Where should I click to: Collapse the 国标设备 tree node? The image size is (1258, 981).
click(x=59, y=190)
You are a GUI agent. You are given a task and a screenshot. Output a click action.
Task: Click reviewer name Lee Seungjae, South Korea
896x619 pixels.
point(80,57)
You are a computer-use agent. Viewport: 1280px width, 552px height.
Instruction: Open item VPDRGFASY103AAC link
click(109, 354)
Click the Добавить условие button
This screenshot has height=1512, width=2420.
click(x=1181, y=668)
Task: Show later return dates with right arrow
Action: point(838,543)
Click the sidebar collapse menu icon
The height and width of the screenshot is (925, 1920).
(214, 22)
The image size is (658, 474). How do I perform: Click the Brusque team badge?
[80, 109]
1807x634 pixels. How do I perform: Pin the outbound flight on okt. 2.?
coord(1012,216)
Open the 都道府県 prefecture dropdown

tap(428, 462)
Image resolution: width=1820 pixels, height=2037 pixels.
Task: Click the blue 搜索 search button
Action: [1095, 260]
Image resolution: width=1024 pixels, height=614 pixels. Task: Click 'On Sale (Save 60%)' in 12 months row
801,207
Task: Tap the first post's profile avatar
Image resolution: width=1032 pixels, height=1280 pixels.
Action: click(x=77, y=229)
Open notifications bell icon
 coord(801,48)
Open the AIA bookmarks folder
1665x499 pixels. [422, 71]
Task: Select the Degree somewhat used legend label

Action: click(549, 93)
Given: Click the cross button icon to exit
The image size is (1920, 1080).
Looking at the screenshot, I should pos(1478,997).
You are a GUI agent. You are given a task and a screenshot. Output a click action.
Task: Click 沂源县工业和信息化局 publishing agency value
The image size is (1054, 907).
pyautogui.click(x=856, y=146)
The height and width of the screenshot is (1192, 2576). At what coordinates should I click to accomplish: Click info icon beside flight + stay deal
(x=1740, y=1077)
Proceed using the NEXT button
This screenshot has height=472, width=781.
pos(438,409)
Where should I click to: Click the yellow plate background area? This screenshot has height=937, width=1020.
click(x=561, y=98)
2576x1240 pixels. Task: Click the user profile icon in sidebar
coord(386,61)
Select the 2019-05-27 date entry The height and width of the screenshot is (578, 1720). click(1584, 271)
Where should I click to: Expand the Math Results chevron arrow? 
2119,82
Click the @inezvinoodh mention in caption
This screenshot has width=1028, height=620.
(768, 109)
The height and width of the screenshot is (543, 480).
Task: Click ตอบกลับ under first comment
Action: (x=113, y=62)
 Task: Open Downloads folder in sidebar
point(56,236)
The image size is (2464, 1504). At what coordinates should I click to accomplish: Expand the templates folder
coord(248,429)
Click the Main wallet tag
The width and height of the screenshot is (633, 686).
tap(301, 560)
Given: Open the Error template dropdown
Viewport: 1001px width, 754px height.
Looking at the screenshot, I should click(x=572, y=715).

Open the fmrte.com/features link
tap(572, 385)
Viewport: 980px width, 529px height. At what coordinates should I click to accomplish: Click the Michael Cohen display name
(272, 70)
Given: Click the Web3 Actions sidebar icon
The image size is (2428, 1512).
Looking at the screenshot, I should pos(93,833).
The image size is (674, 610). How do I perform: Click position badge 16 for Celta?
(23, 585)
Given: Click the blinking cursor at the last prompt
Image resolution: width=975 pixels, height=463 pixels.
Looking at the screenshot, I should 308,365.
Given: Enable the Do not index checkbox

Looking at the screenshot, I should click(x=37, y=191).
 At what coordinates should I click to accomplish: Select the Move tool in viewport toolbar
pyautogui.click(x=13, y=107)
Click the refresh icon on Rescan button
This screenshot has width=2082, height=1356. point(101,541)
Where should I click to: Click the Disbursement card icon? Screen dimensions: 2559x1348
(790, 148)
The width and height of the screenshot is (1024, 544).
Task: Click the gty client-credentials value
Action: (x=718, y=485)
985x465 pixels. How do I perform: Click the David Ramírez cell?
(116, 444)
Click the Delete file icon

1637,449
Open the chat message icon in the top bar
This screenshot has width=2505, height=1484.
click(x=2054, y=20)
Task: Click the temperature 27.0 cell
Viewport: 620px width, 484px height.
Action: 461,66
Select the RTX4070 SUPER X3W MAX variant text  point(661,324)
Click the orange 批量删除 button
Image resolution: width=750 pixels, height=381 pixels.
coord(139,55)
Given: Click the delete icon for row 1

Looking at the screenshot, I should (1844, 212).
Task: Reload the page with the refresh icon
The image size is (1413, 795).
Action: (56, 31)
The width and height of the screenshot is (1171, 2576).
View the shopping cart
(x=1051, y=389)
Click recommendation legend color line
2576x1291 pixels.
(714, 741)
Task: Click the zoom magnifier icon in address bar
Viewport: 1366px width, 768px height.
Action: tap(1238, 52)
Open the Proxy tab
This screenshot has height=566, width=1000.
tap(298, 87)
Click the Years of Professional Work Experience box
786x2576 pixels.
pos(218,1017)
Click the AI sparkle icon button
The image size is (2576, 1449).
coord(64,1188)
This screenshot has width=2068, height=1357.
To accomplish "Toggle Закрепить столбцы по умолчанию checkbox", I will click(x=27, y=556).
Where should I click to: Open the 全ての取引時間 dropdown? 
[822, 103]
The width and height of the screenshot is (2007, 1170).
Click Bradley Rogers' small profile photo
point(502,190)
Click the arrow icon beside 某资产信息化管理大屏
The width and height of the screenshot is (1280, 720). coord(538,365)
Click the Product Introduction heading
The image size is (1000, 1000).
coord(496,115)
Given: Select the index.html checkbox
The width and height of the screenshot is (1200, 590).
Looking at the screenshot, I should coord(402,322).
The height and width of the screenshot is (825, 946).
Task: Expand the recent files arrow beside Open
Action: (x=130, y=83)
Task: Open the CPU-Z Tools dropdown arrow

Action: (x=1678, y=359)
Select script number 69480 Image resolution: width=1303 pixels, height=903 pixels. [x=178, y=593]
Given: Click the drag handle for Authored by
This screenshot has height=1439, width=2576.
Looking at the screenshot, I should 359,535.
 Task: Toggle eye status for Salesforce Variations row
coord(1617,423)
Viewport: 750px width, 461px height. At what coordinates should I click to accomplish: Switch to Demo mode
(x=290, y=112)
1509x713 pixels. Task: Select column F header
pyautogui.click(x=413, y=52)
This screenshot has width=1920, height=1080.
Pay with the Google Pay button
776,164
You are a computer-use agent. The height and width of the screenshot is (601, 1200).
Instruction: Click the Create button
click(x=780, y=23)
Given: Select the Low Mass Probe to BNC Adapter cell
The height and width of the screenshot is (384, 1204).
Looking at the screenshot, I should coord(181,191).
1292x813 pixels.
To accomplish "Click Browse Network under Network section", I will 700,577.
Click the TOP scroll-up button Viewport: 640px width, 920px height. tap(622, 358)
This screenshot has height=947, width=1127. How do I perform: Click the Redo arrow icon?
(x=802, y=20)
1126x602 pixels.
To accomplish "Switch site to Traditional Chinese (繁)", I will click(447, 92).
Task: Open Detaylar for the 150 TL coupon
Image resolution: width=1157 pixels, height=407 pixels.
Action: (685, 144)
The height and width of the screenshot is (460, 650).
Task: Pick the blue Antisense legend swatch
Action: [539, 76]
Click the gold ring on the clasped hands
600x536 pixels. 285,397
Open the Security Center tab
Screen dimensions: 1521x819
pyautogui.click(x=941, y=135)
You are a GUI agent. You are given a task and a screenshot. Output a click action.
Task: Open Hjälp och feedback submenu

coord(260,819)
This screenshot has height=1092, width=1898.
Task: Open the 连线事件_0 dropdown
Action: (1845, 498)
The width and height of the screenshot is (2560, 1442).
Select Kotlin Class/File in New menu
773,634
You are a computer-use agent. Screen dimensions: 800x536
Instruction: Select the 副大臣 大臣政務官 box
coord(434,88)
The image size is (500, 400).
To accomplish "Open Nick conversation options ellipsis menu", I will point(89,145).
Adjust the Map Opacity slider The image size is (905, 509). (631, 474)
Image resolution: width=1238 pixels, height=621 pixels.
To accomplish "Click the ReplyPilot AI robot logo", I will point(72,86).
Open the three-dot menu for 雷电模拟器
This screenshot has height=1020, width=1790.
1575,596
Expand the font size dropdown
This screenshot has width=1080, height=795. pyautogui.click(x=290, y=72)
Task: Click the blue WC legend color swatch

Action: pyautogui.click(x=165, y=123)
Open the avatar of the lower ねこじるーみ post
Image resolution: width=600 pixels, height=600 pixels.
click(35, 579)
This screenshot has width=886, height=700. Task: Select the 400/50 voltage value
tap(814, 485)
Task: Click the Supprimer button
==================================================
◆ **WHAT THE TASK ASKS**: Repeat the entries above word for word, from the very first line through the line containing "point(80,57)", including that line.

◆ **ANSWER TO THIS TASK**:
Where should I click to: Collapse the 国标设备 tree node? The image size is (1258, 981).
click(x=59, y=190)
You are a GUI agent. You are given a task and a screenshot. Output a click action.
Task: Click reviewer name Lee Seungjae, South Korea
896x619 pixels.
point(80,57)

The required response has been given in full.